There came our kids, all 9 ages of them from out of the sliding door at the end of Casey’s corridor. Not a word, not a fearing face, but pointing knowingly to where they thought their mom was probably at. We all knew quite little, especially them, except that they should come see her right away and share words and the moment.
Thinking about what to do, what to be like—those were my concerns that the kids relieved easily. They each had their thing—a smile, a statement of affection, an assuring show of courage for Casey to see, and a making room for each their siblings to squeeze into the tiny room. Especially the tinier kids were draped in PPE with a facemask too big, gloves too big, gown too big. We could not touch her, but that whole scenery of a giant family, each making room and their own gestures, and donning awkward safety-gear… well, the whole scene was surreal and we just waited for someone to say the right or needed thing.

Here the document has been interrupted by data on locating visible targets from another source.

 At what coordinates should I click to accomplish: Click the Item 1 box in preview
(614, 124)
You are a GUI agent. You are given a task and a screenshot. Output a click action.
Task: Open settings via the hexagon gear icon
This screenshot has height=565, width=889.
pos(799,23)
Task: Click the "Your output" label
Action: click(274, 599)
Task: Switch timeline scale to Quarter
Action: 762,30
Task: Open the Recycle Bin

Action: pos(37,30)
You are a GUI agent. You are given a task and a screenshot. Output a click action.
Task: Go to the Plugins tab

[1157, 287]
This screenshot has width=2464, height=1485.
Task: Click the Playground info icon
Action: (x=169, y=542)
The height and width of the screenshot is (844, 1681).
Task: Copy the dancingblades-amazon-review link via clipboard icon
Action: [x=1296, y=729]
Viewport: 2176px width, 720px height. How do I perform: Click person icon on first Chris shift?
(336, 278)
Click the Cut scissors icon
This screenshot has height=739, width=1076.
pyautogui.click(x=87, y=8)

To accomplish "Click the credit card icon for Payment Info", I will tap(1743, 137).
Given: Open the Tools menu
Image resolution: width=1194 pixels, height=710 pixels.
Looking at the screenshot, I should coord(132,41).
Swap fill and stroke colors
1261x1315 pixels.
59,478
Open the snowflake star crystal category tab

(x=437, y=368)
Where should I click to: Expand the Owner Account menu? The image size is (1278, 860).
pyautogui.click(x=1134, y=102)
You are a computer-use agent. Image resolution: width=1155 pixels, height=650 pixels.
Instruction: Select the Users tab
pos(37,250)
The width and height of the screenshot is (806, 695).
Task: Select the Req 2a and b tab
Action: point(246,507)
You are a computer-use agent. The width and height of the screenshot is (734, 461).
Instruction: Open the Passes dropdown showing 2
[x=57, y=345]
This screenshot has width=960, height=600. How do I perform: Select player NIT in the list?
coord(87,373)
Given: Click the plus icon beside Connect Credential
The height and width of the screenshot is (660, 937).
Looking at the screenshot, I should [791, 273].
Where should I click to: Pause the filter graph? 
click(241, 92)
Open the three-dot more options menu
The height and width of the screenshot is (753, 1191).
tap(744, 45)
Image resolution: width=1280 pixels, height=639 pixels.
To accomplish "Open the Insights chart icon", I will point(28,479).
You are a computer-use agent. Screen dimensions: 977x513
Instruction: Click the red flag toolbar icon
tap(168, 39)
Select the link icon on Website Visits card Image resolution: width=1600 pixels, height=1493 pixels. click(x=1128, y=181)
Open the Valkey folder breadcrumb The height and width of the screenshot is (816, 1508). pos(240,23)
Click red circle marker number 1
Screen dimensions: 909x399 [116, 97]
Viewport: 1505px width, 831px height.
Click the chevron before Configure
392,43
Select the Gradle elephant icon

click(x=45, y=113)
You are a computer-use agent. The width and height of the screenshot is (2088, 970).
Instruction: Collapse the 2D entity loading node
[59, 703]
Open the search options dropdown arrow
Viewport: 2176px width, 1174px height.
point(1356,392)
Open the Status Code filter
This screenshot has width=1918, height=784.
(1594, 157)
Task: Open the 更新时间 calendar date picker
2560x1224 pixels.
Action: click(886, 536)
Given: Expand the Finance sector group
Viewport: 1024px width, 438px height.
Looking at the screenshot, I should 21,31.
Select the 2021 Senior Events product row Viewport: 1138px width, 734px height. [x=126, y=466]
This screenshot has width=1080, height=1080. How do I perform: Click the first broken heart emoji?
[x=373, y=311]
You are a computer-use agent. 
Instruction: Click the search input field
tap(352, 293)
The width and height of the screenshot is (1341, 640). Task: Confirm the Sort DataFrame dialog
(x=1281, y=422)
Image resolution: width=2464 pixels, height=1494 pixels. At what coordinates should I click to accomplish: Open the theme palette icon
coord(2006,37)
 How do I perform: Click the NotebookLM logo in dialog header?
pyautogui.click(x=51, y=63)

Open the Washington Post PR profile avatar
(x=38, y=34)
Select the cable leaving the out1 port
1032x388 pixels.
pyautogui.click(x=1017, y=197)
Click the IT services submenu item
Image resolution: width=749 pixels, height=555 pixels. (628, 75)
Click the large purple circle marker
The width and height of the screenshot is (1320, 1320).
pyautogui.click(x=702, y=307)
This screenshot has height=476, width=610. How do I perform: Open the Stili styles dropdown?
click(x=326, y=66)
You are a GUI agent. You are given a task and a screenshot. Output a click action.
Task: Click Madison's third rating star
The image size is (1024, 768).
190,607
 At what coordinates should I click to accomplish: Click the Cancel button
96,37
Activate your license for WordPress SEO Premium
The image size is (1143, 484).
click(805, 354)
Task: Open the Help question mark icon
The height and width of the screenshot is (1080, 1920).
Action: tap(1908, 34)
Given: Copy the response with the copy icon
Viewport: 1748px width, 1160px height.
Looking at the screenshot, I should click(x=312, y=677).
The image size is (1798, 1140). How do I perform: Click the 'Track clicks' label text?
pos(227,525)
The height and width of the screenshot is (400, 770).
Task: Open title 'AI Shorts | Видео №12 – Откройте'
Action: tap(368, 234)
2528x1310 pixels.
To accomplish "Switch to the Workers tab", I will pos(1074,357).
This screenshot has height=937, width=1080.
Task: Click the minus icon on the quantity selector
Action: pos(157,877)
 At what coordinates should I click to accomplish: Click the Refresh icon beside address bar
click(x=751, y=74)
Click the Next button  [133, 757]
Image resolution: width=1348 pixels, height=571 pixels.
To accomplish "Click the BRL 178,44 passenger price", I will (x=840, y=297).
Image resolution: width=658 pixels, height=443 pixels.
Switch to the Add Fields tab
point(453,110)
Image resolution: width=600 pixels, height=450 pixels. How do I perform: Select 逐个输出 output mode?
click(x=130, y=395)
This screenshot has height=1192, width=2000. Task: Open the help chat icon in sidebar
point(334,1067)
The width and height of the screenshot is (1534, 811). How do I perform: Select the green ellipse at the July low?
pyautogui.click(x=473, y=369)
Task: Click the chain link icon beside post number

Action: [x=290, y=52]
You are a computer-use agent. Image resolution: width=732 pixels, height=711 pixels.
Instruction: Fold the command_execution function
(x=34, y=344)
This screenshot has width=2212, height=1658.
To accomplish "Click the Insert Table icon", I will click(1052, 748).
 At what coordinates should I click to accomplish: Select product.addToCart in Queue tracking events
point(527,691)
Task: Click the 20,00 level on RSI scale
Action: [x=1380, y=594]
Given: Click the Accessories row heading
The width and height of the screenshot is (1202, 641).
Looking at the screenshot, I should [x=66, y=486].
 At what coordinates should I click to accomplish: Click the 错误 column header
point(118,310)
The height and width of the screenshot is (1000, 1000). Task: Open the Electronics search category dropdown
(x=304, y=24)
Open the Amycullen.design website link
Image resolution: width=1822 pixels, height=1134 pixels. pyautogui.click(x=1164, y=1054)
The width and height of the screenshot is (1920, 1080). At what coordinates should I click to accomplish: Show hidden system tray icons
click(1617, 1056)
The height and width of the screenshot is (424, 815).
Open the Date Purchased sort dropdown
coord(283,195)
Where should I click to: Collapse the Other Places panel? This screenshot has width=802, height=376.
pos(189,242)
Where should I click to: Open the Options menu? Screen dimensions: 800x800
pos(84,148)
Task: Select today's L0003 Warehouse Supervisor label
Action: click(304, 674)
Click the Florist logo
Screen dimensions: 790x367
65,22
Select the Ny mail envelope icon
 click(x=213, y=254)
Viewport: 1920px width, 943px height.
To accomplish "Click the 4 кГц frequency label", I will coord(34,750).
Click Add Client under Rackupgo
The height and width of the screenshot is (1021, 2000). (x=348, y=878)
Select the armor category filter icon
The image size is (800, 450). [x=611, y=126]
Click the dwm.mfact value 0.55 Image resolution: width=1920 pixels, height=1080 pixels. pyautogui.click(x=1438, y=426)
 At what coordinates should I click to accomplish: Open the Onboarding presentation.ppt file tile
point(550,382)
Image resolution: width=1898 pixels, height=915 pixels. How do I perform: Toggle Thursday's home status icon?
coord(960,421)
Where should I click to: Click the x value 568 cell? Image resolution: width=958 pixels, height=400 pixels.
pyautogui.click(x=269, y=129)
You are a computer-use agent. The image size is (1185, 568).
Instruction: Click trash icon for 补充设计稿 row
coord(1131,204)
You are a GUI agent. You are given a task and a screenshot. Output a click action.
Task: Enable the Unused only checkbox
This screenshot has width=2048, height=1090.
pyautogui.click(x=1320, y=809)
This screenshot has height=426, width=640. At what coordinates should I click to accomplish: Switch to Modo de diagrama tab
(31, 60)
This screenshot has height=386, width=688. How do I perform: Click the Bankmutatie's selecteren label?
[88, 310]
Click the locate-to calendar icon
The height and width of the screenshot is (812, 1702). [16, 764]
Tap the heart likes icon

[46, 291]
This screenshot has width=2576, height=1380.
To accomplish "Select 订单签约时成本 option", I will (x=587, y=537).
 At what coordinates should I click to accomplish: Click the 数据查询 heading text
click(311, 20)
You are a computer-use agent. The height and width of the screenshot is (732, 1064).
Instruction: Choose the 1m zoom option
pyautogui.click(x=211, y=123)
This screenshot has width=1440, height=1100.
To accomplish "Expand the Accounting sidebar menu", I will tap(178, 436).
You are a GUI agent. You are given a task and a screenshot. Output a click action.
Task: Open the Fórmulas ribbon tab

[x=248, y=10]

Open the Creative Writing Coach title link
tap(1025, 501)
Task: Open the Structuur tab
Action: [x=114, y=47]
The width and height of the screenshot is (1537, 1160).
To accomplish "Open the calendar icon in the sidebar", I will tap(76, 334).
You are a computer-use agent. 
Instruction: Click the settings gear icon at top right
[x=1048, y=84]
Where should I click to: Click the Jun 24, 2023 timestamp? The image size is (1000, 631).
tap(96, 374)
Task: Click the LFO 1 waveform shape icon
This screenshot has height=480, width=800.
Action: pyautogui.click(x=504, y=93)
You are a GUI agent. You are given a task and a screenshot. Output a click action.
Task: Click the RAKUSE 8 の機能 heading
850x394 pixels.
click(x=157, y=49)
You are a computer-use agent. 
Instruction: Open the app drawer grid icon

Elijah, 6, will say it. There was Elijah coming straight through a pathway his brothers and sisters seemed to cut for him, right up to his mom. At this point it was too late; he was going to say it and no one could stop him. Deadpan voice, uninhibited by the restricting environment or anything, Elijah walked right up to Casey—a butler with no natural swing of his arms–and there delivered his business: “Mom are you going to die.”
It was straight, clean, and resolved—his question and declaration. It was directed straight into each of her eyes and behind them, into where the truth of his mom seemed to be. We all wanted him, right then, to have asked it, like the way he did it—and for someone like him to be the one to ask it—and indeed he had just done the very thing. Immediately it was like we had all asked it, and we waited to hear from Casey the answer to it, like as if now had come the chance to work on healing it or something; the danger of Casey’s science started getting married to another thing in that instance. This from braver and truer words of Elijah, 6, whose interest for his mom had no other thing tagged on to it but the business to live.